Tarihin en büyük ve en pahalı jet uçaklarında çalışan bu uçuş görevlisi, bunlarla bağlantılı üç felaketten sağ kurtuldu ancak yine de her kazadan sonra işine geri döndü.


Violet muhtemelen ruhunun çağrısıyla çalışıyordu, aksi takdirde önce Olimpiyat, ardından Titanik ve daha sonra Britannic'in batmasından sonra uçuş görevlisi olarak işe ısrarla geri dönmesini nasıl açıklayabiliriz?

Her üç durumda da gemiler ciddi hasar aldı ve bunun sonucunda insanların normal tahliyesi sağlanamadı. Dolayısıyla her felaket birçok insanın hayatına mal oluyordu. Ancak yaklaşan tehdide rağmen üç gemiden kaçmayı ve zarar görmeden kalmayı başaran Violet'in hayatı bu değildi.

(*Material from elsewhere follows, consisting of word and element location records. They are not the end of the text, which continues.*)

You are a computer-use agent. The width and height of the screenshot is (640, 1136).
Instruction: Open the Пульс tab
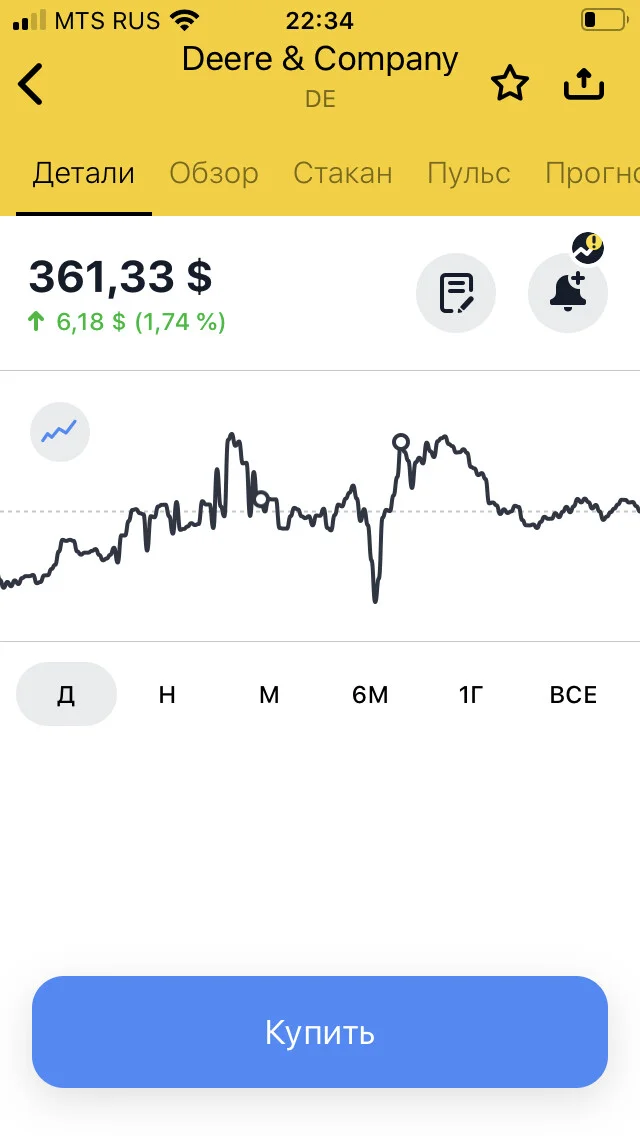click(x=468, y=173)
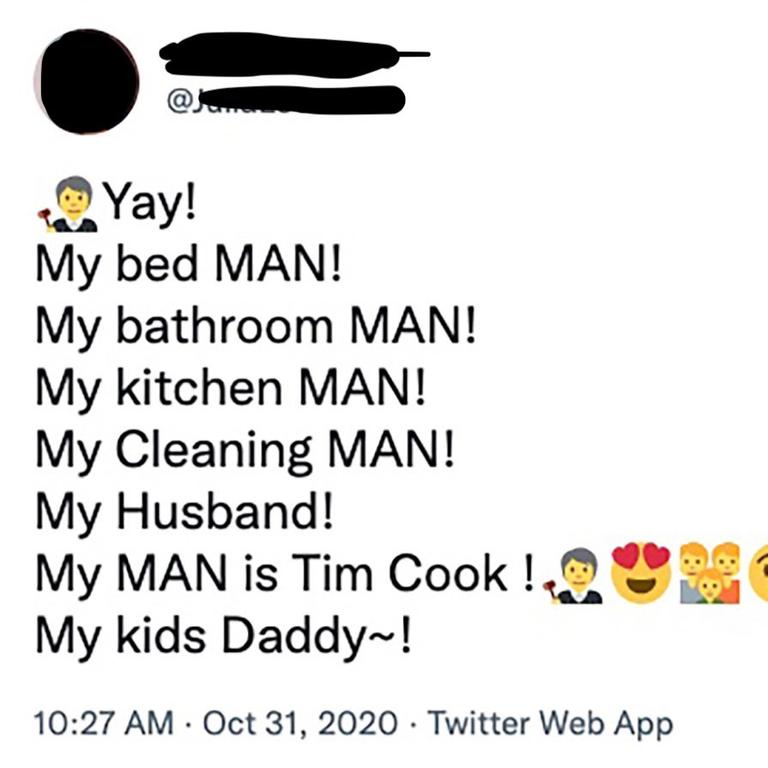This screenshot has height=768, width=768.
Task: Click the line "My bathroom MAN!"
Action: pyautogui.click(x=256, y=327)
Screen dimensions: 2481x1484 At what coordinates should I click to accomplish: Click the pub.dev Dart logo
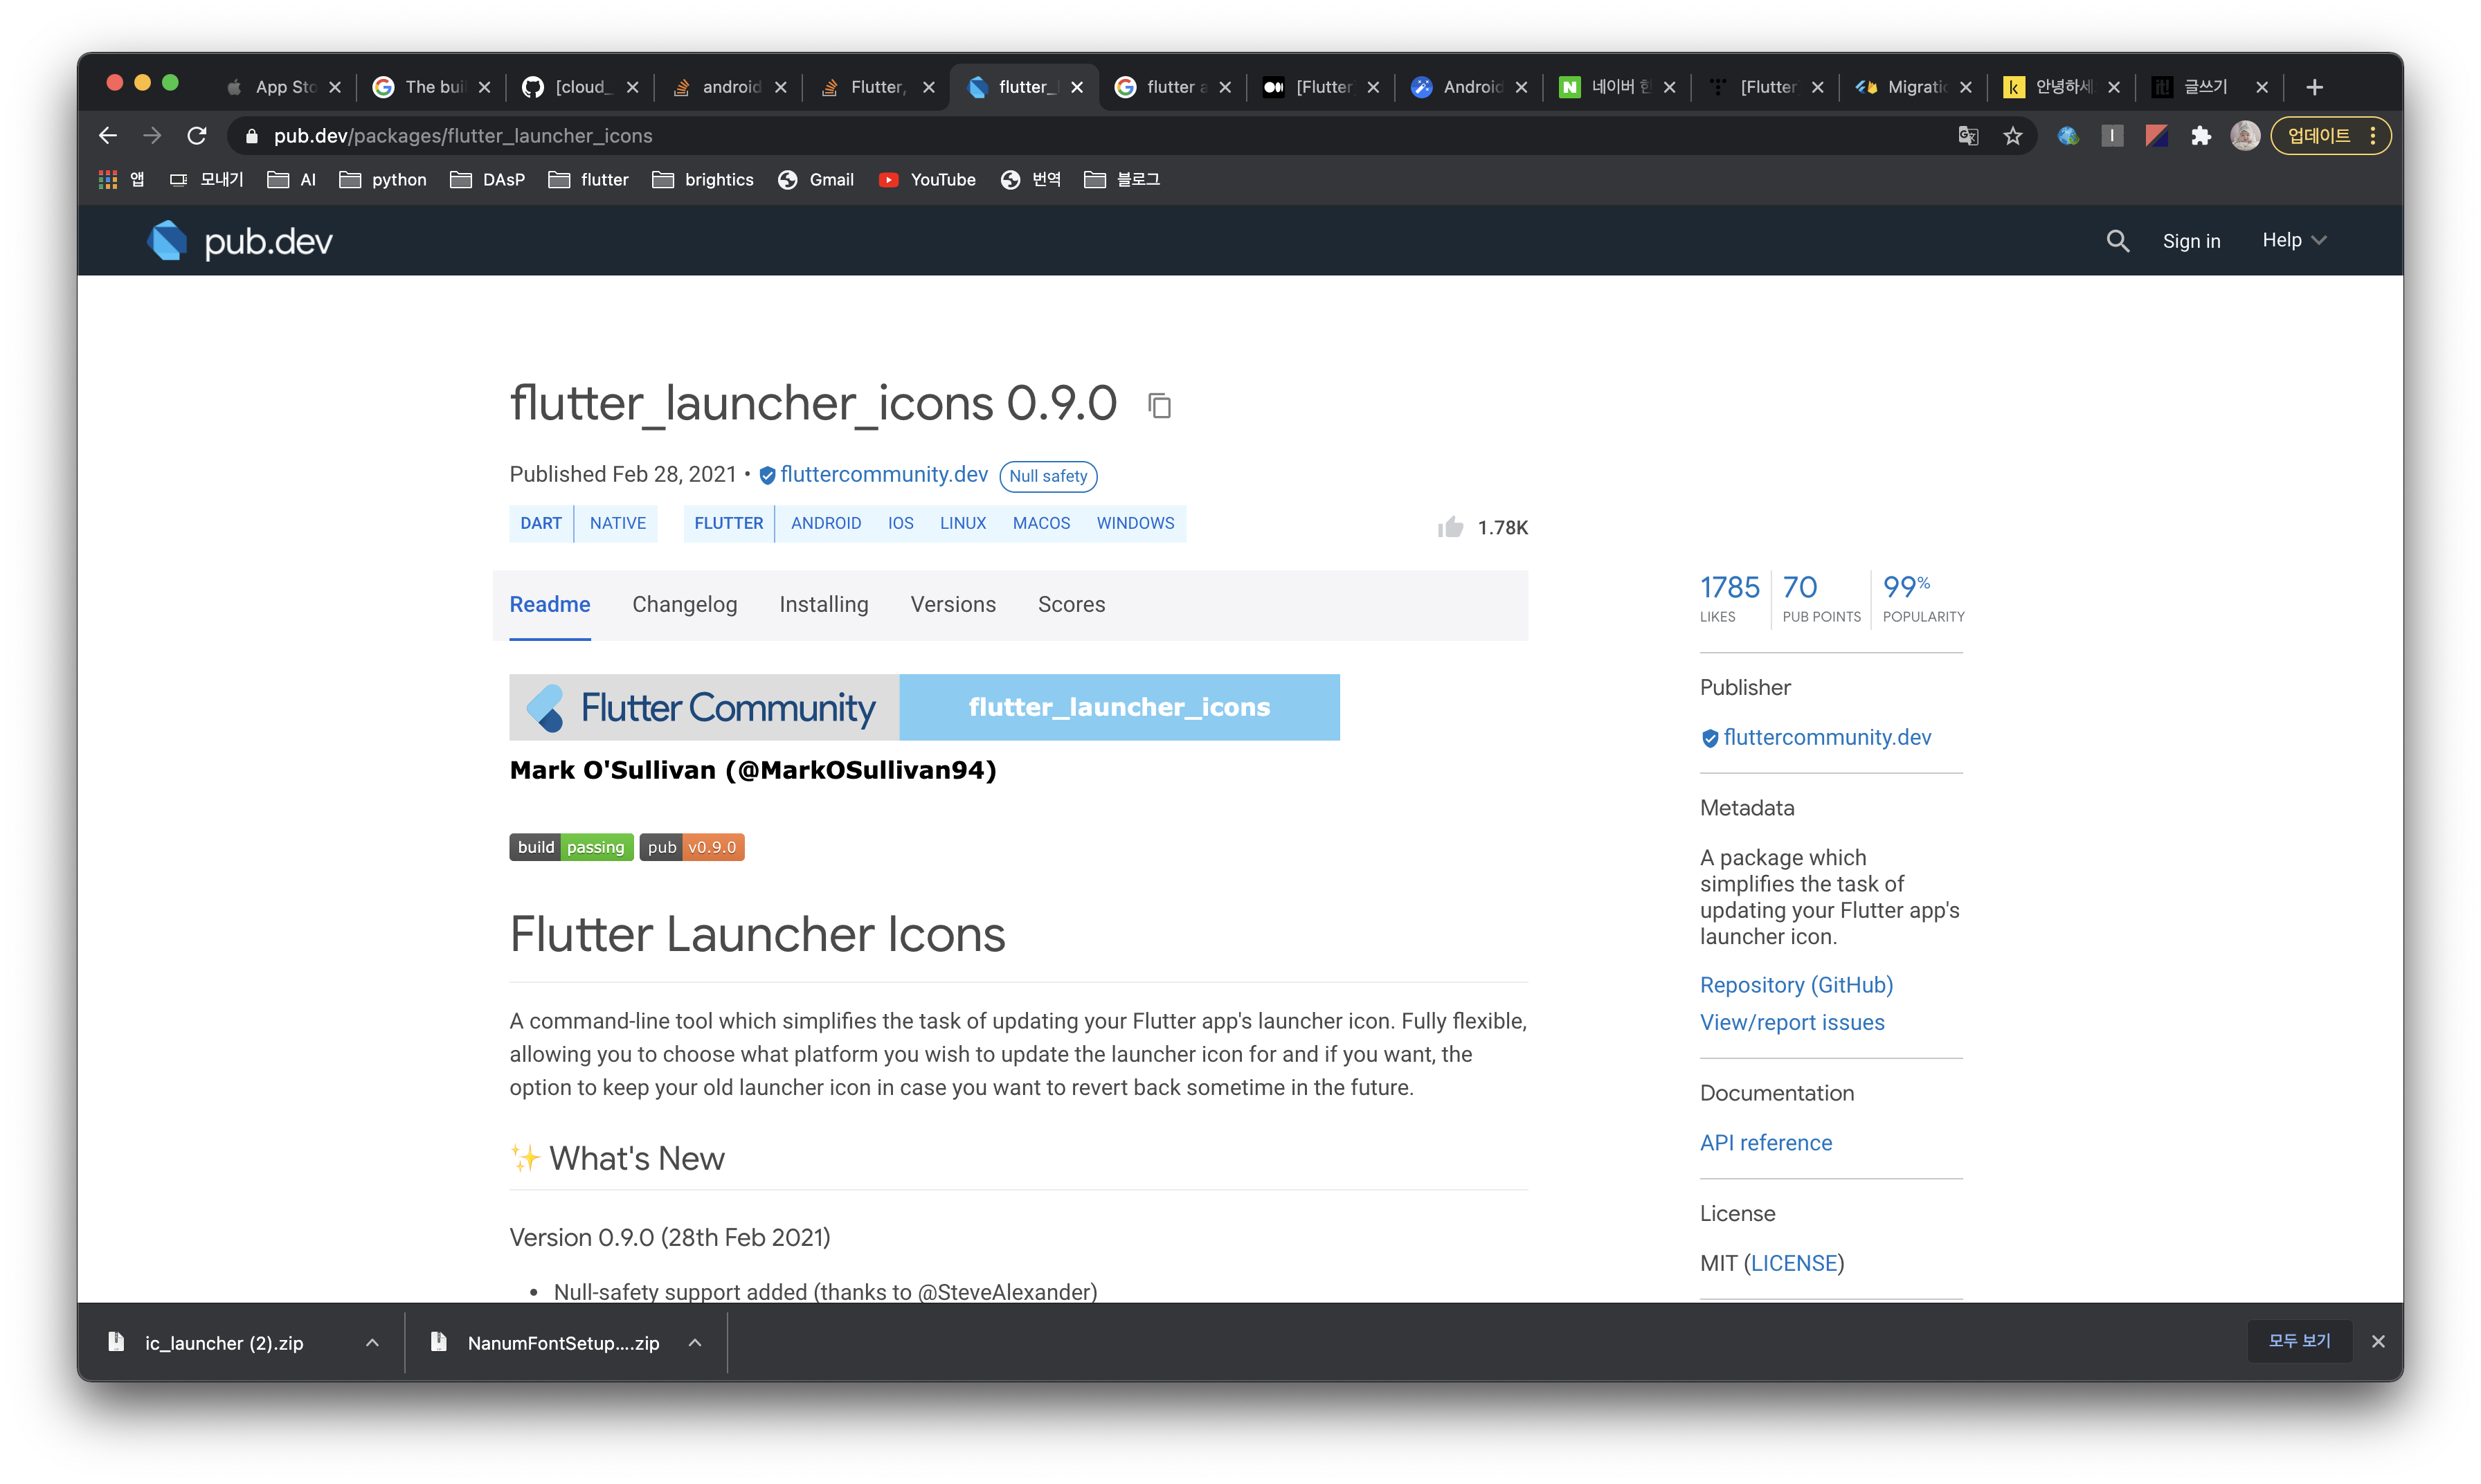[167, 241]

Dünyanın en şanslı insanları hakkında video

Dolayısıyla bu gerçek hikayeler, dünyada en şanslı insanların olduğunu söylüyor çünkü ne yaşam koşulları, ne sağlık sorunları, ne felaketler, ne de doğal unsurların yıkıcı gücü onları bozuyor. Unutmayın: hiçbir şey imkansız değildir ve her zaman kaderden bir hediye alabilirsiniz.